Theo van Doesburg, pseudoniem van Christian Emil Marie Küpper, (geboren 30 augustus 1883, Utrecht, Nederland - overleden 7 maart 1931, Davos, Zwitserland), Nederlandse schilder, decorateur, dichter en kunsttheoreticus die de leider was van de De Stijl beweging.
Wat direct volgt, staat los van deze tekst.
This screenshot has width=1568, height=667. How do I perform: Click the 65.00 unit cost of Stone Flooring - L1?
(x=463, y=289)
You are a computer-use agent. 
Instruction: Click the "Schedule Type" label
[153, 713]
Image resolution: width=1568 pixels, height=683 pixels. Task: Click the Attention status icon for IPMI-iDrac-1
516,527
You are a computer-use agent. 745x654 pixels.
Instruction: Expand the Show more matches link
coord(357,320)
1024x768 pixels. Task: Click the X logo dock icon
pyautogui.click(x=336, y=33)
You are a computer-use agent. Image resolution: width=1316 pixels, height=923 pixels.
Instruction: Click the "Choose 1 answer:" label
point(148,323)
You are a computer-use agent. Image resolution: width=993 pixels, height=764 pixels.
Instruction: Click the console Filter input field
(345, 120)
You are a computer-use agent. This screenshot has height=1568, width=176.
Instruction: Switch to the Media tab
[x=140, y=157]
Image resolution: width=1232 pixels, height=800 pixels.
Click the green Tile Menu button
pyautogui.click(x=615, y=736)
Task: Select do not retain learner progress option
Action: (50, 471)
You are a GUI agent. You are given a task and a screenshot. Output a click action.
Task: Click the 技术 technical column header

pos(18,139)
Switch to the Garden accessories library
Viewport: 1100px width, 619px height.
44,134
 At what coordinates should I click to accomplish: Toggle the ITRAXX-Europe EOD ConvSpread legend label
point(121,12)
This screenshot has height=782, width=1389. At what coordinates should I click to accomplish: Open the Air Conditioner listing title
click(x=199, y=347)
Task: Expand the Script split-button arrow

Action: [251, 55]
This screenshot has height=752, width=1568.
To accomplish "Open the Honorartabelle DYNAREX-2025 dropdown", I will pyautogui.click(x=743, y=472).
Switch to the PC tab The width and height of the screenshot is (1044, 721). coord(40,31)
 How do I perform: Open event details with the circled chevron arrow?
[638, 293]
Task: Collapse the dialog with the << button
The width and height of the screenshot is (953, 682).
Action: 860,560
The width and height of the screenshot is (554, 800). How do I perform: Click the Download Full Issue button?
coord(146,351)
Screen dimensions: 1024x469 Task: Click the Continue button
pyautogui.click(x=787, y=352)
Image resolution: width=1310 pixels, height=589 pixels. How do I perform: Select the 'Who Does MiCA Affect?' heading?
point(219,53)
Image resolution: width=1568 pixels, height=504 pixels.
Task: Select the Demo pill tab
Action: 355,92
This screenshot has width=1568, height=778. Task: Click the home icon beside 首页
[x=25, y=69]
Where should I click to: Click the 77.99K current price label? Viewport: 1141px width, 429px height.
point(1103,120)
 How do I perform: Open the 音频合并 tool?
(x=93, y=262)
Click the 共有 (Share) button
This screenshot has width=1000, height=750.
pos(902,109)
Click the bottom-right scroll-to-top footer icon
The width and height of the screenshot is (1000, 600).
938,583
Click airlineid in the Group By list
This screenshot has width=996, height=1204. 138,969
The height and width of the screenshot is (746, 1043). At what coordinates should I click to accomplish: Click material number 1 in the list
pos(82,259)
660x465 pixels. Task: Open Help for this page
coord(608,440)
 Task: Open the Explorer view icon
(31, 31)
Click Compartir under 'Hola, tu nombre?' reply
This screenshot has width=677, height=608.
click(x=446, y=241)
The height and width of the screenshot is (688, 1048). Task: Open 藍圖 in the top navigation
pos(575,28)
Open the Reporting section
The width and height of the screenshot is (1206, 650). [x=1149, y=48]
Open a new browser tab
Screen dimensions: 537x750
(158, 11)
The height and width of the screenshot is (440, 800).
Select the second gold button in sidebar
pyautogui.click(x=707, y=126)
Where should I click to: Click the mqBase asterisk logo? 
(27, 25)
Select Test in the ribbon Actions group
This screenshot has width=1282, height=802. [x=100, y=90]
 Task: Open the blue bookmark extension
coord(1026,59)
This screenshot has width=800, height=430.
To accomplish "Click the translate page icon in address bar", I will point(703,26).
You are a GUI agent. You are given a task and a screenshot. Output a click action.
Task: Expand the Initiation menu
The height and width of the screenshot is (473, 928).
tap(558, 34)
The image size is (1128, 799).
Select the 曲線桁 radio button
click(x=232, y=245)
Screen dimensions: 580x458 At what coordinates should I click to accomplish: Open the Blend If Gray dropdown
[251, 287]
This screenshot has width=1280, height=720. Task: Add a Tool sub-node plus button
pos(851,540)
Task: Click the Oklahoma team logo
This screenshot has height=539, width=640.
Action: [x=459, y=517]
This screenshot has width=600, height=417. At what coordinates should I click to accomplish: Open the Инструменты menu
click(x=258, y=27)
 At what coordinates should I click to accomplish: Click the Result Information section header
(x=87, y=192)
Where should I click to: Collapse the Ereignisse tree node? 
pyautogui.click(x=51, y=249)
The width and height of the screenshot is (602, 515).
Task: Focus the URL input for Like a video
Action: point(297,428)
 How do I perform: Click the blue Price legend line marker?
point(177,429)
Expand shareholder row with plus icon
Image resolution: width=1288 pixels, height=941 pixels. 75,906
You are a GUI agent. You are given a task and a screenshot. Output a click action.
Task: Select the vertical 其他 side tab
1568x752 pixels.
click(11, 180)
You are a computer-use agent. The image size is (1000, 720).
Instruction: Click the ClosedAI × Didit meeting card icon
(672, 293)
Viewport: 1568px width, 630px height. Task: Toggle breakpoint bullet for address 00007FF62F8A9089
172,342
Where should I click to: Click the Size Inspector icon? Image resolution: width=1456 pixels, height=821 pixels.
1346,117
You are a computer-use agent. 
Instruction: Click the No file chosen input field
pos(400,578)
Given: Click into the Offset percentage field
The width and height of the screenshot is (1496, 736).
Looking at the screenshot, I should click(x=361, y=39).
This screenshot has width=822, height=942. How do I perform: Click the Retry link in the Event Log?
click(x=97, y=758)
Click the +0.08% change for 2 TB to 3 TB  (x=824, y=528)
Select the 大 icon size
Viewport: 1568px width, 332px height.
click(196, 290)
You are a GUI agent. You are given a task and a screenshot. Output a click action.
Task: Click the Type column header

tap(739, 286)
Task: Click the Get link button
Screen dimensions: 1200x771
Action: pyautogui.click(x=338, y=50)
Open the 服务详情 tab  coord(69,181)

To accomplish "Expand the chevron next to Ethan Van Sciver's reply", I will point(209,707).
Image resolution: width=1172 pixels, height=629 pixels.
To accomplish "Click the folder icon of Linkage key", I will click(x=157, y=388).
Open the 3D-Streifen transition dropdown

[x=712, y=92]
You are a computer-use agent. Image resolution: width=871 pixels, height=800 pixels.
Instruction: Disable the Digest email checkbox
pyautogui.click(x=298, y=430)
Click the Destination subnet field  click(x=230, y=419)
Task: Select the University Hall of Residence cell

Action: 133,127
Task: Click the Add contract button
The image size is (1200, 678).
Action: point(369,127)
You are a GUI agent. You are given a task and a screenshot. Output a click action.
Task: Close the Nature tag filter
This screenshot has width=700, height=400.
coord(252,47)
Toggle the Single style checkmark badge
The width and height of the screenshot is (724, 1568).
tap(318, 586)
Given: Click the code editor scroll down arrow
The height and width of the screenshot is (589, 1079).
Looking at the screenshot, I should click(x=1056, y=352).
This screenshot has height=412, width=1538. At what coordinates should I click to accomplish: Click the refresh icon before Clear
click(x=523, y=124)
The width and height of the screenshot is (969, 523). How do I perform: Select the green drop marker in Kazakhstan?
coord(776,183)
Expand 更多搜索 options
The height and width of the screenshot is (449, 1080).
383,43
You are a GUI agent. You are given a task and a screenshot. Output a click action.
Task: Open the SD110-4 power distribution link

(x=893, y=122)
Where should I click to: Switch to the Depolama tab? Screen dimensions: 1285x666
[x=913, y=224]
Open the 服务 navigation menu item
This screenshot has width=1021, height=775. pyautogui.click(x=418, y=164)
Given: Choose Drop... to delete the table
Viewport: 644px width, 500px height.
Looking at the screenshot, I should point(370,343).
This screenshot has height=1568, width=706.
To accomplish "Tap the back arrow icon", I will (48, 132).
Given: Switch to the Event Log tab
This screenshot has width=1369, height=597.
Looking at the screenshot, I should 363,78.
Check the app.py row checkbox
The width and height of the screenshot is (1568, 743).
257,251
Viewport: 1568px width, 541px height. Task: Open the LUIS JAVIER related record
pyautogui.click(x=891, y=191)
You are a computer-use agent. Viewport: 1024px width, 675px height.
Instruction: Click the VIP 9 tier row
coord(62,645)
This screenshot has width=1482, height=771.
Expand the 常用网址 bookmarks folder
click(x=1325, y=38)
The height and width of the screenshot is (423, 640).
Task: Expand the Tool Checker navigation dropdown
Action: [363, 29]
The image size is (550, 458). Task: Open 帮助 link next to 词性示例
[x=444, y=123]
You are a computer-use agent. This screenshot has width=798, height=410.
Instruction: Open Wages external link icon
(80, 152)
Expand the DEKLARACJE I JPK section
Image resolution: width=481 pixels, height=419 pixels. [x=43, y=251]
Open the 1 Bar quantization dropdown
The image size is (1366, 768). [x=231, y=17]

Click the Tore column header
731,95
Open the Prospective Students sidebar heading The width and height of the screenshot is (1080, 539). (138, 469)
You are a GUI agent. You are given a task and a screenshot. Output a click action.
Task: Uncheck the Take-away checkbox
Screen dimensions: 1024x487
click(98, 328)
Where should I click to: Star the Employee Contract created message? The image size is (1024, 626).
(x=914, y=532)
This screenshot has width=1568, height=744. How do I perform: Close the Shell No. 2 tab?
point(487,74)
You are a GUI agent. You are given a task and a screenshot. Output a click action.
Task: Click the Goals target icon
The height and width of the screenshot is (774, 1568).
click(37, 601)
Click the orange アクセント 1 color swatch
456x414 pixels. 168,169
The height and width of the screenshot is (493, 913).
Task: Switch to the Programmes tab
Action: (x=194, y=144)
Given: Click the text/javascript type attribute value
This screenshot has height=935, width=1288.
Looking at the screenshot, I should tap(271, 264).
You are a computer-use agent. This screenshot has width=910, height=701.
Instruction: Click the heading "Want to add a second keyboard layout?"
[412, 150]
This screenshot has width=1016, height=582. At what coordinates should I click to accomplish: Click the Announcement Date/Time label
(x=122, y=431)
Oorspronkelijk was Van Doesburg van plan een carrière in het theater na te streven, maar rond 1900 ging hij schilderen. Hij werkte in Post-impressionistisch en fauvistisch stijlen tot 1915, toen hij ontdekte dat Piet Mondriaan’s werk, dat Van Doesburg overhaalde om geometrische abstracties van onderwerpen uit de natuur te schilderen. Zijn schilderijen, met hun strikte gebruik van verticale en horizontale vormen en primaire kleuren, leken tot ongeveer 1920 sterk op die van Mondriaan. In 1917 speelde Van Doesburg een belangrijke rol bij de vorming van de kunstenaarsgroep De Stijl en richtte hij ook de avant-garde kunstrecensie op
Van Doesburg richtte zijn aandacht rond 1920 af van de schilderkunst en richtte zich in plaats daarvan op de promotie van De Stijl in Duitsland en Frankrijk. Hij doceerde aan de WeimarBauhaus van 1921 tot 1923, en zijn theorieën over De Stijl beïnvloedden vervolgens de modernistische architecten Le Corbusier, Walter Gropius, en Ludwig Mies van der Rohe. Terwijl hij in Duitsland was, ontwikkelde Van Doesburg interesse in dada kunst na een ontmoeting met de kunstenaar Kurt Schwitters; onder de alias I.K. Bonset, van Doesburg exposeerde als dadaïst in Nederland in 1923 en publiceerde de Dada art review Mechano.
Van Doesburg keerde rond 1924 terug naar de schilderkunst en besloot toen om de diagonaal in zijn composities te introduceren om het dynamische effect te vergroten. Hij noemde zijn nieuwe benadering 'elementarisme' en in 1926 publiceerde hij een manifest waarin hij het uitlegde in De Stijl. Mondriaan keurde het concept zo af dat hij de beweging De Stijl verwierp. In 1931 was van Doesburg betrokken bij de vorming van de Abstractie-Création vereniging, een groep kunstenaars die pleitte voor pure abstractie.
Uitgever: Encyclopedie Britannica, Inc.